* [Records drawn from a dataset]:
☆ ☆ ☆ ☆ ☆ ☆ ☆
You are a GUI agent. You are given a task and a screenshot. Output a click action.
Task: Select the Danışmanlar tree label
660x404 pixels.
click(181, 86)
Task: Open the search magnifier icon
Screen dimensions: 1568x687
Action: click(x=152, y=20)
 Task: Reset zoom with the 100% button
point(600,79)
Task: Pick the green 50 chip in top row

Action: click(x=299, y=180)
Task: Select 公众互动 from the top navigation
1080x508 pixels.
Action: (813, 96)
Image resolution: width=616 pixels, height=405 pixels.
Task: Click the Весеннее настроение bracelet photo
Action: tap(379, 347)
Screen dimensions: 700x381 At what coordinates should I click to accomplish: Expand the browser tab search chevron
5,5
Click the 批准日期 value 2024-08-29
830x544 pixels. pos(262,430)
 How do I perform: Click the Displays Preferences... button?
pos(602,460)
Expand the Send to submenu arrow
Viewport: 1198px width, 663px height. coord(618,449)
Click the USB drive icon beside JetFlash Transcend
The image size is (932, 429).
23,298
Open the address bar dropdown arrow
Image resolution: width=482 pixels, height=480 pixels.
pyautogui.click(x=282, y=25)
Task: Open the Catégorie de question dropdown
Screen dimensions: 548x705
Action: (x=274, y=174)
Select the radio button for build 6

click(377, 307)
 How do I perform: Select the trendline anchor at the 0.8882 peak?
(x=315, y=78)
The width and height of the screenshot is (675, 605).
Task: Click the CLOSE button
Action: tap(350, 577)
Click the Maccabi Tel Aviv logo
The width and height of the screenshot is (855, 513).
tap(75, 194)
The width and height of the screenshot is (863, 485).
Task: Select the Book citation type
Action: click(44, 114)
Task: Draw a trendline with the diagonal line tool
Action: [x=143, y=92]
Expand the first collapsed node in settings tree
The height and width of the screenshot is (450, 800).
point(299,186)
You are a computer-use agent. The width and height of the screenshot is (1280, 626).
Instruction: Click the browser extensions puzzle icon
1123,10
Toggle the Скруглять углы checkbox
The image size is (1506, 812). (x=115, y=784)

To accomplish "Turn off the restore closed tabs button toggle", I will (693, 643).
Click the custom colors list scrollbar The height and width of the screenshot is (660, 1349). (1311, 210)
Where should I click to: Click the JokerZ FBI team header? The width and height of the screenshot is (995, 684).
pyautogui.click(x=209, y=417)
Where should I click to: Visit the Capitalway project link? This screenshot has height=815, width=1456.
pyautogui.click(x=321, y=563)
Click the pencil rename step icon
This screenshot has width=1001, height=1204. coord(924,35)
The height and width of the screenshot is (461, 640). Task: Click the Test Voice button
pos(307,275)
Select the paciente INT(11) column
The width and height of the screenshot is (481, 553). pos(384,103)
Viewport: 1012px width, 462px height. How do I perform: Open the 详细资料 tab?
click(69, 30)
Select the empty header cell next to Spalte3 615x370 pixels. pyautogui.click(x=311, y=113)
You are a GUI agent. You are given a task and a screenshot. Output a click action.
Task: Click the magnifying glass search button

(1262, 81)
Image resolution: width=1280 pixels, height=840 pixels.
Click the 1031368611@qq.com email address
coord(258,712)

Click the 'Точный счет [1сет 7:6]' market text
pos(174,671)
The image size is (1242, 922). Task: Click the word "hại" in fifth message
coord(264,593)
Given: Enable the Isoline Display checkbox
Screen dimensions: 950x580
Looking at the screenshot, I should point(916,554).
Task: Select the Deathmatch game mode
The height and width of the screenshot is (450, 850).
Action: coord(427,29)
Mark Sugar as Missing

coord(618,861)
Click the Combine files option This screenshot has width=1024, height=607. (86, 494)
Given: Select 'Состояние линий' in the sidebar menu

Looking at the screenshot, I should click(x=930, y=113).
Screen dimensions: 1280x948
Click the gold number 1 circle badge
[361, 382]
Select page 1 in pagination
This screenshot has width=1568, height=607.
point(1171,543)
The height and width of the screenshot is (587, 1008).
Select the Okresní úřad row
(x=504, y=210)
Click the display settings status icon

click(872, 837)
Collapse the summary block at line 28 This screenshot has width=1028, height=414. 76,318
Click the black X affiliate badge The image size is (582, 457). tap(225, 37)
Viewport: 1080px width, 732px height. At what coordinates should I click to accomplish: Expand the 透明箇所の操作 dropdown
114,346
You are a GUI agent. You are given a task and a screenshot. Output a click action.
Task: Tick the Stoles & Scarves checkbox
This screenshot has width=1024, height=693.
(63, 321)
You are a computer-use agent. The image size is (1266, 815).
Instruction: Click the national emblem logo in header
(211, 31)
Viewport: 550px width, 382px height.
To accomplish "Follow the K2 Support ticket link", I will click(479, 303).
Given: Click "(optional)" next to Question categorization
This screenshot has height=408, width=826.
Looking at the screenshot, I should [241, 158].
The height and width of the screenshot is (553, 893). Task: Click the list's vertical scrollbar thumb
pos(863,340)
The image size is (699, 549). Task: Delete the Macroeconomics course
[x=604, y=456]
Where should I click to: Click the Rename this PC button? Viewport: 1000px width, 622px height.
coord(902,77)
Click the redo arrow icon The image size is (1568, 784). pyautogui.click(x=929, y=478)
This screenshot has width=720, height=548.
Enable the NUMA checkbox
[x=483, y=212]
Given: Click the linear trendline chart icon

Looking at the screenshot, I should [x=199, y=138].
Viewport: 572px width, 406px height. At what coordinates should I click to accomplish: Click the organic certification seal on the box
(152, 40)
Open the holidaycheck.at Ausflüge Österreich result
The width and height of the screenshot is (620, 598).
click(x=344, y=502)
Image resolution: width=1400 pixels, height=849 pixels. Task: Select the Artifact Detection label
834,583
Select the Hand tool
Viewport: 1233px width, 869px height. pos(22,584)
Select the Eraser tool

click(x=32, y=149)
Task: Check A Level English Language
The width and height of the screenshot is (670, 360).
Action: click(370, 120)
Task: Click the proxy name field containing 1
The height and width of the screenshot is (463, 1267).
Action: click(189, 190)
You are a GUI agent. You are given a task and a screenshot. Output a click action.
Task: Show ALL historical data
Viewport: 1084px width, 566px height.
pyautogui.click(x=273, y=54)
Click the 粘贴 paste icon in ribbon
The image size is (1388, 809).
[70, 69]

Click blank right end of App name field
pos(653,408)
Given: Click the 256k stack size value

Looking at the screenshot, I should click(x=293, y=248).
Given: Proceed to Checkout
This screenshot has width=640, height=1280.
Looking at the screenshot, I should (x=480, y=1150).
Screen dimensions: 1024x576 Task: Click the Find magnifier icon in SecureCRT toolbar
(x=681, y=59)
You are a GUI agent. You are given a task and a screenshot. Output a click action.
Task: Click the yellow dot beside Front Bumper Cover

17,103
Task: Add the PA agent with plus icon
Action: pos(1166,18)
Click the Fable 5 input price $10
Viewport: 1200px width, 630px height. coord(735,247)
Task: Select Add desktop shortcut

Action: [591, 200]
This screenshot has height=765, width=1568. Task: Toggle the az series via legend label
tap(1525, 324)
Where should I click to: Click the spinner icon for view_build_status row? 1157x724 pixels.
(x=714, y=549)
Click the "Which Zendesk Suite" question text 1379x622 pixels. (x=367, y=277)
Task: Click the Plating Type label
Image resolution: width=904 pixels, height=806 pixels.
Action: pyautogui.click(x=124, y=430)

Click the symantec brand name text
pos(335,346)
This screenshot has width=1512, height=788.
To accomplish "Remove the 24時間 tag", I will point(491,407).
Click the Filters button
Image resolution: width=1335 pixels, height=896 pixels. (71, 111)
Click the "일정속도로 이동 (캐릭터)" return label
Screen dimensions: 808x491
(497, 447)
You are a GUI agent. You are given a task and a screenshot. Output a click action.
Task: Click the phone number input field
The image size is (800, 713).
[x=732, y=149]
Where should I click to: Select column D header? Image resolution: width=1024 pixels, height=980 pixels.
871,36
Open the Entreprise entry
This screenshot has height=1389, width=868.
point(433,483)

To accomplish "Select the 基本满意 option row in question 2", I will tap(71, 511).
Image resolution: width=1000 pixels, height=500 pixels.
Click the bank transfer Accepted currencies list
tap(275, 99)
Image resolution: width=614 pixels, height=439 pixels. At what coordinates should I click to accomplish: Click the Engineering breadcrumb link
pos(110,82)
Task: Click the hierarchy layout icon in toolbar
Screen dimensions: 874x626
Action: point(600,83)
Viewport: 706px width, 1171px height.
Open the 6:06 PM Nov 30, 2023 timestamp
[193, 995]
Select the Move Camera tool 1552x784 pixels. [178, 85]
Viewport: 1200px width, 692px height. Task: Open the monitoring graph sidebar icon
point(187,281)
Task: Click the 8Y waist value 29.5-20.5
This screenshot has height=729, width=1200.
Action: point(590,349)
☆ ☆ ☆ ☆ ☆ ☆ ☆
* [Exercise]: Work out how many lines in the data above hold the word "tree". Reply with nothing but the count.

* [Your solution]: 2